*** The input ***

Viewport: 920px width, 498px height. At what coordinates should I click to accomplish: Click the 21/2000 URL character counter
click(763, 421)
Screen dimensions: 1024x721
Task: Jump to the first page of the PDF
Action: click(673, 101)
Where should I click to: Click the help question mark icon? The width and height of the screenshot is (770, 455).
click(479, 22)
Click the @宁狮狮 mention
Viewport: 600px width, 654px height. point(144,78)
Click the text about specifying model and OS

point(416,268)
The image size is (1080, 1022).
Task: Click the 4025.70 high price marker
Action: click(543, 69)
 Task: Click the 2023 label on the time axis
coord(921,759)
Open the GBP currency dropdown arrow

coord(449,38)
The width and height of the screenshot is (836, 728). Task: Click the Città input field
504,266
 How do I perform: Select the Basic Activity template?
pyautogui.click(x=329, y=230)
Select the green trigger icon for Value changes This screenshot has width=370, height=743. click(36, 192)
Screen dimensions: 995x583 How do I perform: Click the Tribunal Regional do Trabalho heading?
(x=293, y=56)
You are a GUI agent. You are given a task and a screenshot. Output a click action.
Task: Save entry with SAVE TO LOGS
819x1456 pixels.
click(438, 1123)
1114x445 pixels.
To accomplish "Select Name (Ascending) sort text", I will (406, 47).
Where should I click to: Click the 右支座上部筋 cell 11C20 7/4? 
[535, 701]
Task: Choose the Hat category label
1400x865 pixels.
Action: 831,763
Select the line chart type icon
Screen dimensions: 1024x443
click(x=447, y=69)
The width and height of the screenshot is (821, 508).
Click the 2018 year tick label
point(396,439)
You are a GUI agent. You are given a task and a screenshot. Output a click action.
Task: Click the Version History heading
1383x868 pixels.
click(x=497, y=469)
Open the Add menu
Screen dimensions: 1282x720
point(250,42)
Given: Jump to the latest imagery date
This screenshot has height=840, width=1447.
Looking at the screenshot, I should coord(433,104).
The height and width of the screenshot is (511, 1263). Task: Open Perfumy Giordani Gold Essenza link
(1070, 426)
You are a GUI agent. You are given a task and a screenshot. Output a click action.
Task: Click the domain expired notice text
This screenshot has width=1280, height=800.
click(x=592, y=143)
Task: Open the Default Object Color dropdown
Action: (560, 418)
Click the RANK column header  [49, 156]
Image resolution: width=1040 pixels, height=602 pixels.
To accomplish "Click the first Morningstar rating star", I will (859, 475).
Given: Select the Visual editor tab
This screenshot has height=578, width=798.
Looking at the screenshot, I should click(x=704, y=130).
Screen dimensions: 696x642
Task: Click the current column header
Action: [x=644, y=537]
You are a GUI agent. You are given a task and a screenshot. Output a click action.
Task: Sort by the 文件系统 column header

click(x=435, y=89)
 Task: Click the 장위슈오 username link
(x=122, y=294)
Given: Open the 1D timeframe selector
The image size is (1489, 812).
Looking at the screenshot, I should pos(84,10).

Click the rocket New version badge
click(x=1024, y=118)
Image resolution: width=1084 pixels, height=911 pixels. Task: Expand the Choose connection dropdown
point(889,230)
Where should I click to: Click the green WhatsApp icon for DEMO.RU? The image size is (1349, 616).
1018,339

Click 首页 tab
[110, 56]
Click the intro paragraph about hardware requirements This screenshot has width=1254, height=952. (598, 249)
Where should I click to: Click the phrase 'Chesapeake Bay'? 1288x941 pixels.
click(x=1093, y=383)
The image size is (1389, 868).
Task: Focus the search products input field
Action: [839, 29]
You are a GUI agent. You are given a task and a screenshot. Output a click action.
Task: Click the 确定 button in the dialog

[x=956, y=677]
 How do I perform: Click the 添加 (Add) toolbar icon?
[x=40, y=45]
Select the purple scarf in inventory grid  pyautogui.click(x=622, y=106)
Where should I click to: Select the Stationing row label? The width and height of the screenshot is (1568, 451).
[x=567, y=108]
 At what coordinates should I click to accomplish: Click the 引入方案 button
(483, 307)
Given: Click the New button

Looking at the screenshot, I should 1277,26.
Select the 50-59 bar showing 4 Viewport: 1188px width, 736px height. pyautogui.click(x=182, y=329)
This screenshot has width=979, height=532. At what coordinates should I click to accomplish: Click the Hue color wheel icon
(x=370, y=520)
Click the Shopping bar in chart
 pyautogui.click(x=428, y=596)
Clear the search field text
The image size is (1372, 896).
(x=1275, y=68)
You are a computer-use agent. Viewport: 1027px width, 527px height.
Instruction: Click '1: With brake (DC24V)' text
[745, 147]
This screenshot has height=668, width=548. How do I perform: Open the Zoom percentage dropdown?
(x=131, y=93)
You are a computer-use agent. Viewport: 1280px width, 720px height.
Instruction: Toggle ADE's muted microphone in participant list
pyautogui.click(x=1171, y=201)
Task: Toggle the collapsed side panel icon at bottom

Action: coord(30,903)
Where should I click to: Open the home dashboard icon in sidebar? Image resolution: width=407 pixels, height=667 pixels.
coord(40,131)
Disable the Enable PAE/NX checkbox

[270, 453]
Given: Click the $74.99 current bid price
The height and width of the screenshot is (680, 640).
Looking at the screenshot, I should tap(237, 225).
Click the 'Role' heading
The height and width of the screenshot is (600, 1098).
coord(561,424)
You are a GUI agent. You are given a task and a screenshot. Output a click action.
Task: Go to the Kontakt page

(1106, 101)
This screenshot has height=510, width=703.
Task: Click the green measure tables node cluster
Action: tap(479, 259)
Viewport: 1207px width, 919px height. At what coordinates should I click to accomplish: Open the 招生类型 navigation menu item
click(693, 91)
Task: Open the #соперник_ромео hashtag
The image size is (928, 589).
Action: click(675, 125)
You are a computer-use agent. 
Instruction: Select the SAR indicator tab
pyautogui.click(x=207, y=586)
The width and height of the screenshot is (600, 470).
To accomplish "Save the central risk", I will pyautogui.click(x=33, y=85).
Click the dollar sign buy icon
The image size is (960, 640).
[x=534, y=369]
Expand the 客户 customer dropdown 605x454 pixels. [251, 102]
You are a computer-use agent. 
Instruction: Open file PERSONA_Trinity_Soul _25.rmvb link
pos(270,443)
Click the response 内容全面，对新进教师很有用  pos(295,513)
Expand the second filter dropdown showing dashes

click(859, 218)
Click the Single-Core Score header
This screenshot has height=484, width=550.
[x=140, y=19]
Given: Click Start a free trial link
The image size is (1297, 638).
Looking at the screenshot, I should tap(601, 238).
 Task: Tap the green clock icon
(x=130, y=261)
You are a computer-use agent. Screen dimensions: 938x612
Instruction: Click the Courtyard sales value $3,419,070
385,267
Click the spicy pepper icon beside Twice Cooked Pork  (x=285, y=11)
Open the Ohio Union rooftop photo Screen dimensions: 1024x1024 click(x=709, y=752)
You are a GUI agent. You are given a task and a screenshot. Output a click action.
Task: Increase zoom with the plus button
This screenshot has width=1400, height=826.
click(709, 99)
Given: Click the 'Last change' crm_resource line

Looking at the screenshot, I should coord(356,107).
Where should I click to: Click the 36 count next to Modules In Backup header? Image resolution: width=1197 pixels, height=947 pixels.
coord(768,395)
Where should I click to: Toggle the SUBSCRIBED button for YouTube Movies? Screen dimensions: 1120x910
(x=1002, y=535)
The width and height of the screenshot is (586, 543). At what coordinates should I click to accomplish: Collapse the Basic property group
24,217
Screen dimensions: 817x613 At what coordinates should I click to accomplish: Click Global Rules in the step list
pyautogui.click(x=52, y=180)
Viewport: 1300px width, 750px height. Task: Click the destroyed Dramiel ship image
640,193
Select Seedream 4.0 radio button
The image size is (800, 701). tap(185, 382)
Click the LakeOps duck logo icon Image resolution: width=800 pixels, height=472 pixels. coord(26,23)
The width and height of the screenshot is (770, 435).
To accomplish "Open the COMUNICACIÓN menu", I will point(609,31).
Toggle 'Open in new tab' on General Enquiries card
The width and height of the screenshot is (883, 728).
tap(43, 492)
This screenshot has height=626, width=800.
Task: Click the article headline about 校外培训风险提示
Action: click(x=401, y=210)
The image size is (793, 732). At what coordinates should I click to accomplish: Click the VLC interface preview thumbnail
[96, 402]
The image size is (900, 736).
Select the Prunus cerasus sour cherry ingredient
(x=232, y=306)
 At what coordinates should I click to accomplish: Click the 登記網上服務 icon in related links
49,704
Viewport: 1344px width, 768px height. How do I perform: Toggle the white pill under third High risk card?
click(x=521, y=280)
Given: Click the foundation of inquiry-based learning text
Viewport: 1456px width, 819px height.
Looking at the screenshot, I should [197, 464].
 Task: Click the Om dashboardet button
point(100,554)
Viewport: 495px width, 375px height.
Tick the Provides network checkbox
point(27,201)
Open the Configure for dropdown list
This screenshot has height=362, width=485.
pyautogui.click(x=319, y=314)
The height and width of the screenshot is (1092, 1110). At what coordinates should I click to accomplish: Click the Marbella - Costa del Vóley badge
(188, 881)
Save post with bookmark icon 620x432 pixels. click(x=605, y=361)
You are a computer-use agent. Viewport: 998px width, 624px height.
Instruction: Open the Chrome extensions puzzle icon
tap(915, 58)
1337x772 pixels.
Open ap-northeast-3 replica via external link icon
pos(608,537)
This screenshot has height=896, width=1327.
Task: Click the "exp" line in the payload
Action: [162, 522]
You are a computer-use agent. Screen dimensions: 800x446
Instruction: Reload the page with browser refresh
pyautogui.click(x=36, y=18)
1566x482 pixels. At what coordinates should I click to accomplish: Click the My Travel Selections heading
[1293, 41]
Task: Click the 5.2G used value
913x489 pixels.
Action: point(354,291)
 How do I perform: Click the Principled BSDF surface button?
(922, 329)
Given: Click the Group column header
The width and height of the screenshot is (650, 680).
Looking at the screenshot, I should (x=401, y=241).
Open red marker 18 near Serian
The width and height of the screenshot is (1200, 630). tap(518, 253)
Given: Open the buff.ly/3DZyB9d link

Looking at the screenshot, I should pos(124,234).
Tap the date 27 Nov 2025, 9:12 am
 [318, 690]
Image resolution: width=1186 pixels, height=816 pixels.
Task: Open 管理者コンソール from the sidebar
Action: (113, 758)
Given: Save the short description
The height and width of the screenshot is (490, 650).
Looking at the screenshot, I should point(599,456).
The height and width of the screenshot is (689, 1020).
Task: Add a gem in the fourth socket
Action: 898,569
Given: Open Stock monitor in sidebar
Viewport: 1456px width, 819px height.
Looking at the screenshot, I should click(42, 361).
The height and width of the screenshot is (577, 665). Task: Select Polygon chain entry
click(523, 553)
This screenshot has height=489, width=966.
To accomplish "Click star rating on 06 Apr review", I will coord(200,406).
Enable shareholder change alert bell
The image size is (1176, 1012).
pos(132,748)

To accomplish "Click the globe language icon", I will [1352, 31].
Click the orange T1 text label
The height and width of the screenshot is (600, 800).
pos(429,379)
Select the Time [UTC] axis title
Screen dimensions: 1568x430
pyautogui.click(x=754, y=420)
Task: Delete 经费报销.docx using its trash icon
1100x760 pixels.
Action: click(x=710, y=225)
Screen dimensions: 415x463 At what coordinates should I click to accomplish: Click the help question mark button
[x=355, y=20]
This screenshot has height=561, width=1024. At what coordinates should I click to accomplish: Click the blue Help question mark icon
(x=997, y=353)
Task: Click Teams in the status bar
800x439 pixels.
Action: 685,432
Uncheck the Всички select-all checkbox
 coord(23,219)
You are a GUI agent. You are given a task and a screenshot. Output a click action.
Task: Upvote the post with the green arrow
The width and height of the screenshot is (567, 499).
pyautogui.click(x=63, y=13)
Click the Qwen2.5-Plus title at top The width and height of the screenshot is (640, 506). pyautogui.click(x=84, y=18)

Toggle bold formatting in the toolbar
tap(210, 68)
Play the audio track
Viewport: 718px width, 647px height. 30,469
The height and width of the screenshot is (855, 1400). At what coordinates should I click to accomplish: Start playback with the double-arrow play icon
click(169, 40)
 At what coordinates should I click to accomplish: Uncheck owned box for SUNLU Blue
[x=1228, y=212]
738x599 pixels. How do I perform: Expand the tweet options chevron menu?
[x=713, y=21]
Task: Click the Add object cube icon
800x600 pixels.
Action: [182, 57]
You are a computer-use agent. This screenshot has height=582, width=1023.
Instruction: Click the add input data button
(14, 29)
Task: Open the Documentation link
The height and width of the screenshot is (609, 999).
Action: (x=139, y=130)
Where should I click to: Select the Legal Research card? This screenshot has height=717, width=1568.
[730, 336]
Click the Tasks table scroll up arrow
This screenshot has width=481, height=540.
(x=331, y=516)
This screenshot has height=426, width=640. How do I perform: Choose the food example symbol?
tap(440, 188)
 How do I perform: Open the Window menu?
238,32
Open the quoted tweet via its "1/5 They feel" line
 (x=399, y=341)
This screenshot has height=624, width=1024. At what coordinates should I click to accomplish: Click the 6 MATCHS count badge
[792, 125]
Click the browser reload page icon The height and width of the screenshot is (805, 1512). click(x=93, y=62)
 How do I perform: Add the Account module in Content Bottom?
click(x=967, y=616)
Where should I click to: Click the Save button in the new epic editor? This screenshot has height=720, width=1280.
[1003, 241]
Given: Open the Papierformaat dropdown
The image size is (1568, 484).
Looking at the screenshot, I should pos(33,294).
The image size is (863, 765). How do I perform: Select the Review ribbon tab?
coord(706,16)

*** End of The input ***

■ What you need to do ■
Copy out exactly the lines that run from the one holding "At what coordinates should I click to accomplish: Uncheck" through the end of the data above.

■ Reply ■
 At what coordinates should I click to accomplish: Uncheck owned box for SUNLU Blue
[x=1228, y=212]
738x599 pixels. How do I perform: Expand the tweet options chevron menu?
[x=713, y=21]
Task: Click the Add object cube icon
800x600 pixels.
Action: [182, 57]
You are a computer-use agent. This screenshot has height=582, width=1023.
Instruction: Click the add input data button
(14, 29)
Task: Open the Documentation link
The height and width of the screenshot is (609, 999).
Action: (x=139, y=130)
Where should I click to: Select the Legal Research card? This screenshot has height=717, width=1568.
[730, 336]
Click the Tasks table scroll up arrow
This screenshot has width=481, height=540.
(x=331, y=516)
This screenshot has height=426, width=640. How do I perform: Choose the food example symbol?
tap(440, 188)
 How do I perform: Open the Window menu?
238,32
Open the quoted tweet via its "1/5 They feel" line
 (x=399, y=341)
This screenshot has height=624, width=1024. At what coordinates should I click to accomplish: Click the 6 MATCHS count badge
[792, 125]
Click the browser reload page icon The height and width of the screenshot is (805, 1512). click(x=93, y=62)
 How do I perform: Add the Account module in Content Bottom?
click(x=967, y=616)
Where should I click to: Click the Save button in the new epic editor? This screenshot has height=720, width=1280.
[1003, 241]
Given: Open the Papierformaat dropdown
The image size is (1568, 484).
Looking at the screenshot, I should pos(33,294).
The image size is (863, 765). How do I perform: Select the Review ribbon tab?
coord(706,16)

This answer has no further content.